Last week Deloitte Consulting LLP published a conversation on its Website with Jeff Schwarz, a principal in Deloitte's Human Capital practice, who shared his thoughts on how an economic rebound will affect companies' approach to talent management. When the economy turns around, recession will also turn-from retention strategy to potent turnover catalyst. Talent management will involve a delicate balancing act for companies, he said.
During the recession employees stayed put and out of the dismal job market. Still, while these workers were glad to have a job, employee morale diminished amid widespread layoffs. Poor communication from management compounded the problem. As a consequence, according to Schwarz, Deloitte research indicates strong evidence that many valuable players are poised to find new jobs once the economic outlook is right. Their research further suggests that the ensuing "résumé tsunami" could surpass any previous post-recessionary turnover patterns.

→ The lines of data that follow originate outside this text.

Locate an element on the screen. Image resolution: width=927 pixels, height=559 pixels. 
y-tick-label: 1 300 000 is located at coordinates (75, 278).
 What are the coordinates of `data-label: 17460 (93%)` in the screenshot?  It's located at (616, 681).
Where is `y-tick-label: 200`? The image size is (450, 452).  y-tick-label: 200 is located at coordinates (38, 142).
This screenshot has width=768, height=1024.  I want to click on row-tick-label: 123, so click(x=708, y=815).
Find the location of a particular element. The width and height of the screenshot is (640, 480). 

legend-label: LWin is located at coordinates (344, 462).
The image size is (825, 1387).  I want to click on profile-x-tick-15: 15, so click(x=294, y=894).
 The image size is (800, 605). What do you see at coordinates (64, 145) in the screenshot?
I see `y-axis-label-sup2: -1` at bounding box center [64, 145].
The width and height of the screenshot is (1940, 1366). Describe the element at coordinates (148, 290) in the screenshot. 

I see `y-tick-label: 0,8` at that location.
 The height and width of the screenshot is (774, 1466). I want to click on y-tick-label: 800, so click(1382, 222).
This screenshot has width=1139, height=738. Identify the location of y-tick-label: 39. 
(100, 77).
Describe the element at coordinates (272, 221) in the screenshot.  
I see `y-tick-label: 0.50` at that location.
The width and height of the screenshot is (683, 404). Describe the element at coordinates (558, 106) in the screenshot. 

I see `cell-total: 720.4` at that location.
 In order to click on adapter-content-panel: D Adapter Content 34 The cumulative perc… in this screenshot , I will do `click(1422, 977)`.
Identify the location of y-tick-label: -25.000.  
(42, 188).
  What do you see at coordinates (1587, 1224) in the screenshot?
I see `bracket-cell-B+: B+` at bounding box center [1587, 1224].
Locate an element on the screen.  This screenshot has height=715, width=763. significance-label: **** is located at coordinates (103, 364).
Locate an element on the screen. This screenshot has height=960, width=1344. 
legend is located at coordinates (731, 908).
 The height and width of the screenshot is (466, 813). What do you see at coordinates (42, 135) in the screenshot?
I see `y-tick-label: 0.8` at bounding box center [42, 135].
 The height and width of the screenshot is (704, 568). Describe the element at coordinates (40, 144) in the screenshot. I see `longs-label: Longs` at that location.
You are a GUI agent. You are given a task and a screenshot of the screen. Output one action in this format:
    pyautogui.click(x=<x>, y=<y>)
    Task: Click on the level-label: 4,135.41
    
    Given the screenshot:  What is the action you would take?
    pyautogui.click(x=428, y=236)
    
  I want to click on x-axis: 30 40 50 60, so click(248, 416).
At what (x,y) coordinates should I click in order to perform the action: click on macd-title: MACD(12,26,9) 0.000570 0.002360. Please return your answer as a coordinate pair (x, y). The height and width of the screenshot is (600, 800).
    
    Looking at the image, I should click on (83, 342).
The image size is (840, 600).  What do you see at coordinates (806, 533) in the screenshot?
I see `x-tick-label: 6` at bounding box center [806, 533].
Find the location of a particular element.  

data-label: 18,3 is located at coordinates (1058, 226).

The irony is that in Deloitte's survey series throughout last year on Managing Talent in a Turbulent Economy, the executives surveyed reported positioning themselves for the rebound by shifting the emphasis away from cost-cutting to retention and talent development. Unfortunately, the shift may be too late: "Companies that could depend on the recession as a retention strategy in 2009 will need to turn their focus to a potential skills shortage later in the year as they return to their growth strategy," said Schwarz.
He continued: "We believe the companies that achieve the best balance of offensive and defensive talent strategies will have the inside track on the recovery curve." Specifically, that balance entails on one hand cost-cutting in benefits and compensation and continuing to eliminate staff redundancies, and keeping an eye on valuable talent in order to retain and develop leaders.
There is still time for companies to rethink talent strategies, said Schwarz-but that time is right now and the window is small. The key is to project talent picture for the next few years with an emphasis on who are the critical people in the organization today and what it will take to keep them in place. Now is the time to ask, as Schwarz put it, "Will your key talent and leaders stay with you if they have choices?"
Interesting findings. I would suspect that if there is a lot of job-hopping among IT workers once the economy lifts, CIOs will also have to make some tough decisions regarding which of their 'B' and 'C' team players they feel compelled to retain. Especially people in operations-type roles who know the history of the systems in use. People who have a lot of institutional knowledge that can't easily be replaced.